DATA FOR PROCESSING: Begin
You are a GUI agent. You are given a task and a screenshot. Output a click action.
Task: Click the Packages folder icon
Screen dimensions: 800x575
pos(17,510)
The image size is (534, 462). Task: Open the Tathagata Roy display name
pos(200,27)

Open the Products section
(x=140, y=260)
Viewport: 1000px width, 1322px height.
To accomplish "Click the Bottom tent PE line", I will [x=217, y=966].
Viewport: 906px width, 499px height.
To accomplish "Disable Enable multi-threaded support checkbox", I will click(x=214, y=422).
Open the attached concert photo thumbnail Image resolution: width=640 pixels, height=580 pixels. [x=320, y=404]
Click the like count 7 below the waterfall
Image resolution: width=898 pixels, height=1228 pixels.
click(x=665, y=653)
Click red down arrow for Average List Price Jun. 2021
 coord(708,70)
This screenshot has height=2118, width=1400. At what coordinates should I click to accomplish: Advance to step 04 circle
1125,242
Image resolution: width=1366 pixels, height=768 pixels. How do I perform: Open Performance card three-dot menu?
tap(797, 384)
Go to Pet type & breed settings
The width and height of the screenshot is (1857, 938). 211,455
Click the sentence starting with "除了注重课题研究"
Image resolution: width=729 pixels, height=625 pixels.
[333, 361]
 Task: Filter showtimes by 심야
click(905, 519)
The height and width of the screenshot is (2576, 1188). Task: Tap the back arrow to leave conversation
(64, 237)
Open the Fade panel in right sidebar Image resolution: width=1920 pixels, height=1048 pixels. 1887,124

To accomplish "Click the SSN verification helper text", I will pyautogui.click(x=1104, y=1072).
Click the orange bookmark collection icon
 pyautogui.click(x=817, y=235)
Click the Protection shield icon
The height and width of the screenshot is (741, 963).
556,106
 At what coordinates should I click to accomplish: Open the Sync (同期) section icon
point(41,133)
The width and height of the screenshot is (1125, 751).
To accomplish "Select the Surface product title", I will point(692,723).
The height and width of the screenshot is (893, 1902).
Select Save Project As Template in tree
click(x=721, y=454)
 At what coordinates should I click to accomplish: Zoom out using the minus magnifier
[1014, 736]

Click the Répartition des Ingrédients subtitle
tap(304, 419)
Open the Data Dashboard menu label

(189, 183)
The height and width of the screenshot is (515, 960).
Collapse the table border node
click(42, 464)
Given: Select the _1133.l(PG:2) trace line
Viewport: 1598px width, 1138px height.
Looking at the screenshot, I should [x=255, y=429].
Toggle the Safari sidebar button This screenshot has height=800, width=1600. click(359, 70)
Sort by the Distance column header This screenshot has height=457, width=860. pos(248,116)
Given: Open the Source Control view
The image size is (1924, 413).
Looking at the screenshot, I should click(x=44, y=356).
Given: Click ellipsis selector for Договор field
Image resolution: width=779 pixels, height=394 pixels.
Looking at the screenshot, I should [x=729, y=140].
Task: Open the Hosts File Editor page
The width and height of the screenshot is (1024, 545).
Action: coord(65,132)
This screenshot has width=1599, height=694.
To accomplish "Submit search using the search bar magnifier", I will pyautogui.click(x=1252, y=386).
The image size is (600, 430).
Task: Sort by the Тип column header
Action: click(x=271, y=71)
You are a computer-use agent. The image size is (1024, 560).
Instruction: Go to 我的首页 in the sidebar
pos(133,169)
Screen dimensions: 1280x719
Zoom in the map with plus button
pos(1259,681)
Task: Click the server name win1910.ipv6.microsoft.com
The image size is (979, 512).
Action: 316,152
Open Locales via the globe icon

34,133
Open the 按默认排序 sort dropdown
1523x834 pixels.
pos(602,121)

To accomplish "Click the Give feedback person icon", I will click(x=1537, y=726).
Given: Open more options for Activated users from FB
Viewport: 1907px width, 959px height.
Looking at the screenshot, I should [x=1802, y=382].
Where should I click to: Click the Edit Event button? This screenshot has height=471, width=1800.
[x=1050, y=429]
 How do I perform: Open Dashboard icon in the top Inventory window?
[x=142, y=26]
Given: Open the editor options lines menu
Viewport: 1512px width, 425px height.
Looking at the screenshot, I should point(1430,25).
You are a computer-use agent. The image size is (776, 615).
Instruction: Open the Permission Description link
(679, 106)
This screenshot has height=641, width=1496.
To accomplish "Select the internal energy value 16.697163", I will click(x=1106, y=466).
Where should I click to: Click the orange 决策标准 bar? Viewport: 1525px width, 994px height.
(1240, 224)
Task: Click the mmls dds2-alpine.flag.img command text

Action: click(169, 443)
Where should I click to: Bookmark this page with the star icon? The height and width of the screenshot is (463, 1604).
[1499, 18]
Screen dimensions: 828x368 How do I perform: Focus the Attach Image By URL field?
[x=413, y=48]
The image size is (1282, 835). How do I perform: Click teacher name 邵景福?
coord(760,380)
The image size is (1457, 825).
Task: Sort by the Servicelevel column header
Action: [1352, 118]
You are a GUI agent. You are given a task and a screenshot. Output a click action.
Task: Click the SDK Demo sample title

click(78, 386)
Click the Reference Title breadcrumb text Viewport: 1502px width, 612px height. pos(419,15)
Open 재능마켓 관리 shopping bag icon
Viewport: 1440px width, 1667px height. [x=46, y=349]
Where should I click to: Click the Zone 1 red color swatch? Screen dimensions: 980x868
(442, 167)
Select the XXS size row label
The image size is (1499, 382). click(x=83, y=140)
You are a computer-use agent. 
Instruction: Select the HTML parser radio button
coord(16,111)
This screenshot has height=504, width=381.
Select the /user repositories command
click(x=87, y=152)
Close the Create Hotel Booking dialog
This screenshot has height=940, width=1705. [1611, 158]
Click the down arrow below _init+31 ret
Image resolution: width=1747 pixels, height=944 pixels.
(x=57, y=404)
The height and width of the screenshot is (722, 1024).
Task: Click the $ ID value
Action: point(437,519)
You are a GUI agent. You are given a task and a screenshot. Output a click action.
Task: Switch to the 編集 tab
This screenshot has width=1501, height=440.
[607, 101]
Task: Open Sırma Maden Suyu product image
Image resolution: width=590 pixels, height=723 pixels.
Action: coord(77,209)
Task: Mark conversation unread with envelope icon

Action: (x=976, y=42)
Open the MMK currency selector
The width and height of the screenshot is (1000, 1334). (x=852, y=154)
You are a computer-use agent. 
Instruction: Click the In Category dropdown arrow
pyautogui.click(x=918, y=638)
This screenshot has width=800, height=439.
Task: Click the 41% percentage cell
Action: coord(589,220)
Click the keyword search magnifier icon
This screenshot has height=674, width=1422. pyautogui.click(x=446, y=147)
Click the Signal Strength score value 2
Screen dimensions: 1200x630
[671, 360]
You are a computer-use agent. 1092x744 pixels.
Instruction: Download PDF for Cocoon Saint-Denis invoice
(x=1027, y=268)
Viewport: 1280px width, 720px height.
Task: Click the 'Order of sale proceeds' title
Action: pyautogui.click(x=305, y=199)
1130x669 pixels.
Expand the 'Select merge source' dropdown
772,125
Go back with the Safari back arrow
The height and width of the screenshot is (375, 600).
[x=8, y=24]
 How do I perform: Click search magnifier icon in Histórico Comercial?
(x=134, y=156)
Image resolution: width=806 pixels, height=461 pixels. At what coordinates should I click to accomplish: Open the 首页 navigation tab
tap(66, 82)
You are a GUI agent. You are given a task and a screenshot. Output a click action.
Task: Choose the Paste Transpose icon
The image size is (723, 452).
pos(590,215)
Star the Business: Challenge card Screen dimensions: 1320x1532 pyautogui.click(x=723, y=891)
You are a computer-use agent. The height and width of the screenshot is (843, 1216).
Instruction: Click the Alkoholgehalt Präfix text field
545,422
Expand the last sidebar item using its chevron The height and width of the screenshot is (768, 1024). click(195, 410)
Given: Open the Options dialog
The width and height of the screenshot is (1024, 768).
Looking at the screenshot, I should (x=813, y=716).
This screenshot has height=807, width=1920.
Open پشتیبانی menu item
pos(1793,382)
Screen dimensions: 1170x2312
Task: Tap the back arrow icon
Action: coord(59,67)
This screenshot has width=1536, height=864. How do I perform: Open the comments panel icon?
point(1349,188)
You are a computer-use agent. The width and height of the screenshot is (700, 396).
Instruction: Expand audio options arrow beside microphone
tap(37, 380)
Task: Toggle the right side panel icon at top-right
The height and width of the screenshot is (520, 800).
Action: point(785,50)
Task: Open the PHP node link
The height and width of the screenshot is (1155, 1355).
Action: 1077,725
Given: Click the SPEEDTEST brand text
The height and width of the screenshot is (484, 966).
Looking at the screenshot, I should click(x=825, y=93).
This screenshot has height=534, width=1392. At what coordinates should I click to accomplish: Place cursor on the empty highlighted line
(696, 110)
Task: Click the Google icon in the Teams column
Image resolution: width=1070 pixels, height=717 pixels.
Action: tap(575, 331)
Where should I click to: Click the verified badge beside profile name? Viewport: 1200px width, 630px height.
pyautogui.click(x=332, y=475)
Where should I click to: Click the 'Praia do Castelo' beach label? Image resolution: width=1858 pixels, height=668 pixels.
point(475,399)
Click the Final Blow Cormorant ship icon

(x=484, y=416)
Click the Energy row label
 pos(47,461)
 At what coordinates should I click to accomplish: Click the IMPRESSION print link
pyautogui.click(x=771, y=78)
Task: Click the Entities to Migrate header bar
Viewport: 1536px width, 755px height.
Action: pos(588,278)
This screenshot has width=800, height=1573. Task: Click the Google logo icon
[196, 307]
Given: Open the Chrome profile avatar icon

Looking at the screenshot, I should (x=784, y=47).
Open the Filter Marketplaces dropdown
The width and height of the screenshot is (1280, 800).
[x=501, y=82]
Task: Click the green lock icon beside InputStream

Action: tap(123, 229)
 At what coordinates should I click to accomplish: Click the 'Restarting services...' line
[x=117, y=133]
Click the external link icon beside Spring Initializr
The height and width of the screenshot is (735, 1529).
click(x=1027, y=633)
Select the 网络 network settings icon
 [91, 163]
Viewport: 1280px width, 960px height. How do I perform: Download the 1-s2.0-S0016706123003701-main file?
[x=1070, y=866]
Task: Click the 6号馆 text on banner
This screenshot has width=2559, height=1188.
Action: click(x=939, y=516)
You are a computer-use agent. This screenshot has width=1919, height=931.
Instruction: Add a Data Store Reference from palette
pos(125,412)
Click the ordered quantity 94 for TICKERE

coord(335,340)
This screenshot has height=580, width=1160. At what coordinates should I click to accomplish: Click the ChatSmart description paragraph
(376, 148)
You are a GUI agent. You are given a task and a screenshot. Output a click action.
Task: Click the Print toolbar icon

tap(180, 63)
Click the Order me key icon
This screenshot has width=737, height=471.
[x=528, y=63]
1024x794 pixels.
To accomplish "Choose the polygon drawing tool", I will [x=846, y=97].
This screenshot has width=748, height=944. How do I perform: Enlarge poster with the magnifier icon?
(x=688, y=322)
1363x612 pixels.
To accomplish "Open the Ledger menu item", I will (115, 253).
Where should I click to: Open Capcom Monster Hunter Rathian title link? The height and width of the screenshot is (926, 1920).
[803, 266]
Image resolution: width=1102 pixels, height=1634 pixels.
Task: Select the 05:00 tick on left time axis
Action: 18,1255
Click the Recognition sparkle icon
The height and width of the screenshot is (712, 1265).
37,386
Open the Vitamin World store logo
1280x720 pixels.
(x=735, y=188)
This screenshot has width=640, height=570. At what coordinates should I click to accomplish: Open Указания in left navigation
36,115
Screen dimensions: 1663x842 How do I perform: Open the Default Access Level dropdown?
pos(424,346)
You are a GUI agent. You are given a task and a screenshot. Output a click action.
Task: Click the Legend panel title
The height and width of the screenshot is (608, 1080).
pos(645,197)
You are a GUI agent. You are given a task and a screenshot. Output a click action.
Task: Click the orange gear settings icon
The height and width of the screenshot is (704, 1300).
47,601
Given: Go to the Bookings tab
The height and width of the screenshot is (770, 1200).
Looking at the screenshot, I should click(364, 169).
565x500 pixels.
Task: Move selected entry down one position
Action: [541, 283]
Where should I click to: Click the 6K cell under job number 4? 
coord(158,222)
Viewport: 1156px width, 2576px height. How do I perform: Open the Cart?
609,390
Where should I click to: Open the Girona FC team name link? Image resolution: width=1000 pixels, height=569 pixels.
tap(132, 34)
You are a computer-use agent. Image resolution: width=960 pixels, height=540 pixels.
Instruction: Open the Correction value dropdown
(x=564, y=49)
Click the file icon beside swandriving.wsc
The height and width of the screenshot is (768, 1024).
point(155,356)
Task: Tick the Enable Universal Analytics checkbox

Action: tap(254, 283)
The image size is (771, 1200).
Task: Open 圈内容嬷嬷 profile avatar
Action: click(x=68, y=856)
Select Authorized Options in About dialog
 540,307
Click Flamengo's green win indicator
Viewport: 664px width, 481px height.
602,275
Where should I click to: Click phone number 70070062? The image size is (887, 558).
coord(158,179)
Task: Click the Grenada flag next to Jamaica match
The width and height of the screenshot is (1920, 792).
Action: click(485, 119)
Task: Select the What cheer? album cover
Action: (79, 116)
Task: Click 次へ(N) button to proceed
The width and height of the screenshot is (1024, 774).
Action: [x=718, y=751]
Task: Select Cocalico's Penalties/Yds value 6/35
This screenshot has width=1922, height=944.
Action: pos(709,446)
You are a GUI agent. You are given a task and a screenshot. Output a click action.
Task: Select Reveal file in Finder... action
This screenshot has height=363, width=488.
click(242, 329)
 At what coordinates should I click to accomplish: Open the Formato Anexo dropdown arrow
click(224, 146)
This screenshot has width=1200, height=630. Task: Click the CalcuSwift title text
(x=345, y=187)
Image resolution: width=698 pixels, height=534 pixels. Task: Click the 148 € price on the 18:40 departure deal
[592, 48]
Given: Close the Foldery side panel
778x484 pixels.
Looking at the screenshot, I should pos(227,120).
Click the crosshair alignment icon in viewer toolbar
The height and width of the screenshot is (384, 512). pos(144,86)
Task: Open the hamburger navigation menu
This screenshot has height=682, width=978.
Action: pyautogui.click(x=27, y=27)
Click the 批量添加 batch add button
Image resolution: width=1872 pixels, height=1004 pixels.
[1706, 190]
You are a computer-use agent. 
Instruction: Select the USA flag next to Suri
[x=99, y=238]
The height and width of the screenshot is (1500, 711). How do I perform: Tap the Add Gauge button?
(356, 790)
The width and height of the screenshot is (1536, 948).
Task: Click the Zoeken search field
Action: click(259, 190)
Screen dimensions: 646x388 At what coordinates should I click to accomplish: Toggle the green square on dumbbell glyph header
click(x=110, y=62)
DATA FOR PROCESSING: End
*ABOUT THIS TASK*. The lines you return should be those above that contain the word "computer", every one of them.

*ANSWER FOR THIS EXERCISE*.
You are a computer-use agent. The image size is (1024, 560).
You are a computer-use agent. The image size is (776, 615).
You are a computer-use agent. 
You are a computer-use agent. 
You are a computer-use agent. 1092x744 pixels.
You are a computer-use agent. The height and width of the screenshot is (843, 1216).
You are a computer-use agent. The width and height of the screenshot is (700, 396).
You are a computer-use agent. This screenshot has width=1919, height=931.
You are a computer-use agent. Image resolution: width=960 pixels, height=540 pixels.
You are a computer-use agent. 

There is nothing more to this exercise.